Improving the Flat Roof Lifecycle
Published on 11th Feb, 2016
Cost considerations, the speed of installation and accessibility make flat roof construction solutions especially attractive to commercial projects large and small. But they’re not without their pitfalls.
Mike Goodhead from ISD Solutions’ Industrial Waterproofing Division explains:
“What a brilliant invention! Invariably the most cost-effective construction solution for a whole range of commercial projects, flat roofs tick all the boxes. They are also far quicker to install, and easier to inspect and maintain. There are other advantages too. That precious roof space can be utilised for external plant and other amenities, essential in city areas where space is at a premium, and they are better at absorbing heat, useful for internal warmth and energy efficiency. But despite their popularity, there are things that can go wrong and, with a bewildering choice of systems, membranes and almost daily technical innovations, getting the installation right is crucial.”
The combination of poor installation and the selection of inappropriate waterproofing materials for the building, without due regard for how the roof will be used long-term, or how the building will perform, still represent some of the most common and costly mistakes. Examples of roofs which have felt like walking on a roof-top bouncy castle, such has been the quantity of water trapped in the insulation void, and ripped membranes exposing insulation to the elements, are fortunately far less likely these days.
But we still see single ply systems occasionally used completely inappropriately on heavily trafficked areas covered in plant and M&E equipment. The wrong detailing, poor or inadequate drainage, and subsequent plant items which are literally drilled through the membrane by badly trained installers and then unchecked are sadly more common. That said, flat roofing can be done extremely successfully given the selection of the right materials, installers and designers, collaborating to achieve a long-term low maintenance solution.
Today the industry is more mature and better educated with some excellent designers working for both manufacturers and contractors, who are only too willing to help Architects and Developers. The key is to engage with a manufacturer or your selected contractor to provide advice at the earliest possible stage of the project. Offsite options for light frame construction are also available, but again getting advice at the earliest opportunity will help with the process. The selection of materials can be dependent on a huge number of factors and even the locality can make a difference.

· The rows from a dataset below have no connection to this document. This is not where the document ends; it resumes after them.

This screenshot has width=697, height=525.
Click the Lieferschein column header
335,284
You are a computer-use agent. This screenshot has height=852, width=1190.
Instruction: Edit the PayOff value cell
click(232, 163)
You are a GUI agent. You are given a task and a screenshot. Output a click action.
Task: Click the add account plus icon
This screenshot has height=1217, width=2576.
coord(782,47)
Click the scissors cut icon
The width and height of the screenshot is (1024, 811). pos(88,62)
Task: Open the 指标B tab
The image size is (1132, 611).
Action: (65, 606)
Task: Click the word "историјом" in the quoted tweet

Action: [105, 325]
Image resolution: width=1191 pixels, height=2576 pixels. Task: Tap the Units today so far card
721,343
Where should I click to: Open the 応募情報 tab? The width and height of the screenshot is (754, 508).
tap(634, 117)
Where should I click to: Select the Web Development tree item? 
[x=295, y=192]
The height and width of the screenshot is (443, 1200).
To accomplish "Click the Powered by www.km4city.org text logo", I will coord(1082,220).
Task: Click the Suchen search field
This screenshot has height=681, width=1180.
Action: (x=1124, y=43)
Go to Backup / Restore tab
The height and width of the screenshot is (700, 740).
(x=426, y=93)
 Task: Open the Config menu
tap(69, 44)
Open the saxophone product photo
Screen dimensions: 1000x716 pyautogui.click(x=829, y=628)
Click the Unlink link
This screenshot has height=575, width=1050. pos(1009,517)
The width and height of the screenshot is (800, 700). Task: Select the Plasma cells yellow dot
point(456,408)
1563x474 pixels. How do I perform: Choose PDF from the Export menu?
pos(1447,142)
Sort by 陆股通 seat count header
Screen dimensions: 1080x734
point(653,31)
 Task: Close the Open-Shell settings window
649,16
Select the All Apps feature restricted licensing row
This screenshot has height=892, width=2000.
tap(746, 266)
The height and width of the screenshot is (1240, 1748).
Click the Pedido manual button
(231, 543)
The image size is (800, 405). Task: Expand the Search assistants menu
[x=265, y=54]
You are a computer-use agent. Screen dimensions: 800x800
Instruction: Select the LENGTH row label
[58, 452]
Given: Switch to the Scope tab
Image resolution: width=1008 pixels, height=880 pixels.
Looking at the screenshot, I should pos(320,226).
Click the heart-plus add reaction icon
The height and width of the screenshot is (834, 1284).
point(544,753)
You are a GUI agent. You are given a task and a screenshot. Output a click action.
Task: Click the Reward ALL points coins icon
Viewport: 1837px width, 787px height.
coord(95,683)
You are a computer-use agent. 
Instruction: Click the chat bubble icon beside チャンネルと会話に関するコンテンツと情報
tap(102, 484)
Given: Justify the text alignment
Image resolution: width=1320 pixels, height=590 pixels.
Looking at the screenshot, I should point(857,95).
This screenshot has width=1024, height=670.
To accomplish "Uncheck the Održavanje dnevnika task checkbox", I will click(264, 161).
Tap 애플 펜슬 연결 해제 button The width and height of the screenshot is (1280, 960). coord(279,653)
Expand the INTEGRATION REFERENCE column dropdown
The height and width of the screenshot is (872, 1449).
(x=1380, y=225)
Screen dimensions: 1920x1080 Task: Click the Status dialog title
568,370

Due attention and appropriate investment, spending a little more at this stage to spec the roof appropriately, will also pay dividends in reducing long-term maintenance and subsequent unplanned and expensive disruption. Solar gain, expansion and shrinkage, together with the elasticity of the roofing solution, must all be factored into designs and planning. The lifecycle of the building and how the roof should be performing ten or fifteen years down the line should also be considered.
Today’s flat roofing systems are essentially divided into three main groups: bitumen, metal and single ply solutions. ISD Industrial Waterproofing installs all of these. Bitumen covers mastic asphalt, built-up-felt, hot melt and coatings traditionally used for terraces, roof gardens and high trafficked areas. Metal roofing can either by a single sheet or composite panels. These panels can be perfect for warehouses or cold storage for example. The newer ones also comply with the government’s Construction strategy 2025 in providing offsite innovation. Finally, you have Single-ply systems which remain ideal for lightweight construction where the roof area is usually not trafficked.
In each group, there are a number of variables and types which can be baffling. Add to this the fact that each manufacturer has their own trade names promoting different material properties and it is not surprising that confusion can be commonplace!
Thinking about the life cycle of the roof, what it will be used for and what plant it will house can help. You and your contractor should be asking what traffic it will get. What are the expected maintenance frequencies? Is there a potential for more plant and equipment to be installed on the roof after the construction phase? During the Construction, phase are other trades being monitored when trafficking, storing or taking materials across the roof? Is the roof handed over in the correct way?
Today’s structural waterproofing systems themselves are usually proven and durable and very rarely go wrong. Faults are nearly always due to incorrect installation, poor detailing or misuse of the finished surface.
Testing and repeat testing at each stage of the construction to check the integrity of joints, seals and flashings will show up faults or potential faults before they become problems. Attempting to save money on this by reducing testing frequency isn’t a good idea indeed more is better as it costs fairly little money and can save a lot of headaches later on. Believe me, I’ve been there! Infrared thermography can also be useful during routine maintenance inspections to show up faults caused by weathering or thermal movement.
Inspections and maintenance are equally important, as factors like blistering, standing water and thermal movement must be rectified quickly. Check that your contractor has produced a maintenance plan for the roof and that the O&M Manual is complete. Ascertain that drainage is working as specified, that any construction damage has been properly repaired and that expansion joints and flashings have all been installed. With these checks in place, a flat roof should never be a leaky roof and strong collaboration and early input on design will always deliver superior results. However, you choose to exploit the extra space your roof can offer, done well it can be a great asset.